The Open Forum for Agricultural Biotechnology in Africa (OFAB) said that the ban has slowed down the momentum that Kenya has built in agricultural research.
"Other East African countries are proceeding at full speed to commercialize a number of crops while Kenya's progress has stalled, " OFAB Kenya Chapter Programming Committee Dr Margaret Karembu said during a meeting to brief stakeholders on a recent GMOs benchmarking trip to Brazil.
Karembu said that Brazil has managed to become a surplus food producing nation due to their adoption of GMOs.
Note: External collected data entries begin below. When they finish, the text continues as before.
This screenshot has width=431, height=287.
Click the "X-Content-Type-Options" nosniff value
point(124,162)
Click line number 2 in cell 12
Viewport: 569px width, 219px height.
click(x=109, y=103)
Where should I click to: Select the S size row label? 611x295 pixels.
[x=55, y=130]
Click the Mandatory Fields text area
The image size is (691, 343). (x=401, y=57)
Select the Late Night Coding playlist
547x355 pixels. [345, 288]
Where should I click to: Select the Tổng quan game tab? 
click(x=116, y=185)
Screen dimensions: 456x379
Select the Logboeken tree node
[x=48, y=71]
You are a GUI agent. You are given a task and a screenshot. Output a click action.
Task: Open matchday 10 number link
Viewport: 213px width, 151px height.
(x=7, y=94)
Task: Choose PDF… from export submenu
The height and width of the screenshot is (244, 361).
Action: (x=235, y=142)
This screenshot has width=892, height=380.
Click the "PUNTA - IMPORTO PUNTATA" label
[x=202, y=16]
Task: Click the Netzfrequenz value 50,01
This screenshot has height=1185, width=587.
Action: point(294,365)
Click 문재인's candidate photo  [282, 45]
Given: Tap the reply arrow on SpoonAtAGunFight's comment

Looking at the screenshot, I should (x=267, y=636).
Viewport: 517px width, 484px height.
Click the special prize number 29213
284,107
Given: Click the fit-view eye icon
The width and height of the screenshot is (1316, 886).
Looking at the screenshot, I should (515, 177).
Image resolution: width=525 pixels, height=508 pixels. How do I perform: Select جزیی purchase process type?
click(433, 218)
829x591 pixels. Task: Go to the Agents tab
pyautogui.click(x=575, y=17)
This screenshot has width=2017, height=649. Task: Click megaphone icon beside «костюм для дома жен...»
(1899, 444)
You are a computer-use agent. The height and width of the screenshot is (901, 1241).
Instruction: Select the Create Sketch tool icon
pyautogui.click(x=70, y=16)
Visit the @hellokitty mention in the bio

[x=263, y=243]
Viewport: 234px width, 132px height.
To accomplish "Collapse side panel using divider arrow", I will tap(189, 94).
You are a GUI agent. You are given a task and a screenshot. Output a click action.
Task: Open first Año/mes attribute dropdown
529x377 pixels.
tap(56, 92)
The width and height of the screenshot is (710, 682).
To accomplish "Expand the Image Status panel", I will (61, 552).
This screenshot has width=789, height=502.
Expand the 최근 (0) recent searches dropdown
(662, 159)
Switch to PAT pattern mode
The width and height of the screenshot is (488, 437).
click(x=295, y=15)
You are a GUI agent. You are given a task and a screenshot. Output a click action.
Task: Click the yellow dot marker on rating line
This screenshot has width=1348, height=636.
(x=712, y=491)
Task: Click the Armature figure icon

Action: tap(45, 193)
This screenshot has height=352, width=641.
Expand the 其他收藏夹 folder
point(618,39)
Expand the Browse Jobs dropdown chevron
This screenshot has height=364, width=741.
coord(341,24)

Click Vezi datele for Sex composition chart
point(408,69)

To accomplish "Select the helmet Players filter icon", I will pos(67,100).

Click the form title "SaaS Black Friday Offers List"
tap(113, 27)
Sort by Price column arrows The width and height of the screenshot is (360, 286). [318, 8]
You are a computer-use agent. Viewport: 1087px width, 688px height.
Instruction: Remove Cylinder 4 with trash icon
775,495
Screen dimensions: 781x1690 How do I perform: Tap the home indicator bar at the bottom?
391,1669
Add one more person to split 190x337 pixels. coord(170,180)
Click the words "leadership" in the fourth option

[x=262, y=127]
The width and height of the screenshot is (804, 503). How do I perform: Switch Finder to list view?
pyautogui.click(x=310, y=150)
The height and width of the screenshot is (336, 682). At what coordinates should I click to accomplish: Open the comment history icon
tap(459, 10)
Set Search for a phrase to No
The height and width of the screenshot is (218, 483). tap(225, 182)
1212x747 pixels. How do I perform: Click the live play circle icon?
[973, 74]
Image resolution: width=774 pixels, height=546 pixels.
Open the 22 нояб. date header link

She said that GMOs can also play a role in ensuring that Kenya achieves food security.
"The ban on GMOs was not based on sound scientific evidence and this is having a negative impact on agricultural research," he said.
The OFAB official added that biotechnology can be used develop crops that drought and pest resistant.
"The uptake of biotech crops will have a positive impact on farm income especially for the small scale farmers who spend a large portion of their earnings on crops inputs such as pesticides, " she said.
Karembu, who is also the Director of the International Service for the Acquisition of Agri-Biotech Applications (ISAAA) Africenter said that South Africa, Sudan and Burkina Faso are among the African nations that have commercialized GMOs.
She said that Kenya is currently conducting or has completed confined field trials on cassava, cotton, maize, sorghum and sweet potato.
Karembu added that globally there has been a hundred fold increase in the acreage cultivated with GMO crops in the last 19 years.
The National Biosafety Authority (NBA) Senior Biosafety Officer Josphat Muchiri said that his organization has approved 19 laboratory and greenhouses studies since in 2010.
NBA is also reviewing the fees, it charges for conducting research on GMOs. "We want to lower the fees in order to encourage more research in the country," Muchiri said.
NBA charges about 1,800 U.S. dollars for a license for contained use and 8,900 dollars for an environmental release of GMOs crops.